** Opening DATASET CONTENT block **

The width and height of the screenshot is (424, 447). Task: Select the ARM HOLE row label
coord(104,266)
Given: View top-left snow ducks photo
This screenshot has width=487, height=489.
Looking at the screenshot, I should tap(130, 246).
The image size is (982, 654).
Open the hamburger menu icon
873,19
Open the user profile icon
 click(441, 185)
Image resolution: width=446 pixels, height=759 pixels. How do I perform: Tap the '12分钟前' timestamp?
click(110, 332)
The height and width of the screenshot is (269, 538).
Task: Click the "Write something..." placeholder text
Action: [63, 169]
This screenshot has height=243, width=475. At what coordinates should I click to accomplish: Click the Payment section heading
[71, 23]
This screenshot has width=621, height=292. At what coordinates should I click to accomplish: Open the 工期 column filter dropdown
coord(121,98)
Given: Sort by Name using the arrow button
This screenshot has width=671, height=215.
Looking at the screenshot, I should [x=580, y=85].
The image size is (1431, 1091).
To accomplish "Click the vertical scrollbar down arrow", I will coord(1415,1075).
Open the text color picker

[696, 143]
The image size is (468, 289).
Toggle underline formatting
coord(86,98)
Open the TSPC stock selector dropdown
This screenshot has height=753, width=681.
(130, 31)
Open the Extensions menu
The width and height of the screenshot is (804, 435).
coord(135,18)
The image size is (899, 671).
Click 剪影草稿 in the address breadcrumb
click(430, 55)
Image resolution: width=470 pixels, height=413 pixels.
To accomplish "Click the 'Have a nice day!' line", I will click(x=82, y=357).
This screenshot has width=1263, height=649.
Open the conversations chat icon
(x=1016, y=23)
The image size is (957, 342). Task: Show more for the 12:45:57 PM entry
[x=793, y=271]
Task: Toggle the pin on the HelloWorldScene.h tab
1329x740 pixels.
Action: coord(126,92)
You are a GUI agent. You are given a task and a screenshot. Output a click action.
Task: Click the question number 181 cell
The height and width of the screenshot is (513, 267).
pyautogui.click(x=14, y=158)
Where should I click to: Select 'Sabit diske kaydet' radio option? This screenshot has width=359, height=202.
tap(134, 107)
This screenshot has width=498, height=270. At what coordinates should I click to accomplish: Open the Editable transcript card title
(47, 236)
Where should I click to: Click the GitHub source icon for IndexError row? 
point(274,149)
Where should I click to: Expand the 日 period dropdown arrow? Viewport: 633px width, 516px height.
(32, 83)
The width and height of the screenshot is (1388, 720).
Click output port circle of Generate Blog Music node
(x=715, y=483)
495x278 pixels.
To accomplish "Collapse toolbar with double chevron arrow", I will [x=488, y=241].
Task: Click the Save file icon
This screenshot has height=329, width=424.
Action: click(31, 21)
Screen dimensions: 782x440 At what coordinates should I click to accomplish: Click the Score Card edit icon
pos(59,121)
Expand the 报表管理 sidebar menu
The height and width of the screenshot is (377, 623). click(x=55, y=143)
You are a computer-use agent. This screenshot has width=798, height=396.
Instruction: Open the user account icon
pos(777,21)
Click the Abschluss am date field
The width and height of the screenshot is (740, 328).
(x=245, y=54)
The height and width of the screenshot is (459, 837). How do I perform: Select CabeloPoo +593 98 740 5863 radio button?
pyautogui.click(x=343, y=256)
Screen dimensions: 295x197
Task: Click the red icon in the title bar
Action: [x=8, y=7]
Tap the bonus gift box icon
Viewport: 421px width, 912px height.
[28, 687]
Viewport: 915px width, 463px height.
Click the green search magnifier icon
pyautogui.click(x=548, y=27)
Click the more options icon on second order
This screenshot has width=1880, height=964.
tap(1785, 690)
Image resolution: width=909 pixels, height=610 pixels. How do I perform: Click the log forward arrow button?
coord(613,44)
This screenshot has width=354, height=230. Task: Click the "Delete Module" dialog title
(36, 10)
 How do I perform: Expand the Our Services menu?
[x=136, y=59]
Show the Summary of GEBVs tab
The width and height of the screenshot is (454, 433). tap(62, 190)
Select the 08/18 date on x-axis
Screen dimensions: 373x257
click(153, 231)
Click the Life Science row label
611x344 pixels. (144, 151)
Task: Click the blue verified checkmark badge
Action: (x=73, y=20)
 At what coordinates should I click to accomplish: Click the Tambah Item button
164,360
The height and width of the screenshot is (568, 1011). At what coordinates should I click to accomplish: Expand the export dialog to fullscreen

** Closing DATASET CONTENT block **

● YOUR ASSIGNMENT:
An exact copy of every record above is required.

● OUTPUT FOR THIS EXERCISE:
The width and height of the screenshot is (424, 447). Task: Select the ARM HOLE row label
coord(104,266)
Given: View top-left snow ducks photo
This screenshot has width=487, height=489.
Looking at the screenshot, I should tap(130, 246).
The image size is (982, 654).
Open the hamburger menu icon
873,19
Open the user profile icon
 click(441, 185)
Image resolution: width=446 pixels, height=759 pixels. How do I perform: Tap the '12分钟前' timestamp?
click(110, 332)
The height and width of the screenshot is (269, 538).
Task: Click the "Write something..." placeholder text
Action: [63, 169]
This screenshot has height=243, width=475. At what coordinates should I click to accomplish: Click the Payment section heading
[71, 23]
This screenshot has width=621, height=292. At what coordinates should I click to accomplish: Open the 工期 column filter dropdown
coord(121,98)
Given: Sort by Name using the arrow button
This screenshot has width=671, height=215.
Looking at the screenshot, I should [x=580, y=85].
The image size is (1431, 1091).
To accomplish "Click the vertical scrollbar down arrow", I will coord(1415,1075).
Open the text color picker

[696, 143]
The image size is (468, 289).
Toggle underline formatting
coord(86,98)
Open the TSPC stock selector dropdown
This screenshot has height=753, width=681.
(130, 31)
Open the Extensions menu
The width and height of the screenshot is (804, 435).
coord(135,18)
The image size is (899, 671).
Click 剪影草稿 in the address breadcrumb
click(430, 55)
Image resolution: width=470 pixels, height=413 pixels.
To accomplish "Click the 'Have a nice day!' line", I will click(x=82, y=357).
This screenshot has width=1263, height=649.
Open the conversations chat icon
(x=1016, y=23)
The image size is (957, 342). Task: Show more for the 12:45:57 PM entry
[x=793, y=271]
Task: Toggle the pin on the HelloWorldScene.h tab
1329x740 pixels.
Action: coord(126,92)
You are a GUI agent. You are given a task and a screenshot. Output a click action.
Task: Click the question number 181 cell
The height and width of the screenshot is (513, 267).
pyautogui.click(x=14, y=158)
Where should I click to: Select 'Sabit diske kaydet' radio option? This screenshot has width=359, height=202.
tap(134, 107)
This screenshot has width=498, height=270. At what coordinates should I click to accomplish: Open the Editable transcript card title
(47, 236)
Where should I click to: Click the GitHub source icon for IndexError row? 
point(274,149)
Where should I click to: Expand the 日 period dropdown arrow? Viewport: 633px width, 516px height.
(32, 83)
The width and height of the screenshot is (1388, 720).
Click output port circle of Generate Blog Music node
(x=715, y=483)
495x278 pixels.
To accomplish "Collapse toolbar with double chevron arrow", I will [x=488, y=241].
Task: Click the Save file icon
This screenshot has height=329, width=424.
Action: click(31, 21)
Screen dimensions: 782x440 At what coordinates should I click to accomplish: Click the Score Card edit icon
pos(59,121)
Expand the 报表管理 sidebar menu
The height and width of the screenshot is (377, 623). click(x=55, y=143)
You are a computer-use agent. This screenshot has width=798, height=396.
Instruction: Open the user account icon
pos(777,21)
Click the Abschluss am date field
The width and height of the screenshot is (740, 328).
(x=245, y=54)
The height and width of the screenshot is (459, 837). How do I perform: Select CabeloPoo +593 98 740 5863 radio button?
pyautogui.click(x=343, y=256)
Screen dimensions: 295x197
Task: Click the red icon in the title bar
Action: [x=8, y=7]
Tap the bonus gift box icon
Viewport: 421px width, 912px height.
[28, 687]
Viewport: 915px width, 463px height.
Click the green search magnifier icon
pyautogui.click(x=548, y=27)
Click the more options icon on second order
This screenshot has width=1880, height=964.
tap(1785, 690)
Image resolution: width=909 pixels, height=610 pixels. How do I perform: Click the log forward arrow button?
coord(613,44)
This screenshot has width=354, height=230. Task: Click the "Delete Module" dialog title
(36, 10)
 How do I perform: Expand the Our Services menu?
[x=136, y=59]
Show the Summary of GEBVs tab
The width and height of the screenshot is (454, 433). tap(62, 190)
Select the 08/18 date on x-axis
Screen dimensions: 373x257
click(153, 231)
Click the Life Science row label
611x344 pixels. (144, 151)
Task: Click the blue verified checkmark badge
Action: (x=73, y=20)
 At what coordinates should I click to accomplish: Click the Tambah Item button
164,360
The height and width of the screenshot is (568, 1011). At what coordinates should I click to accomplish: Expand the export dialog to fullscreen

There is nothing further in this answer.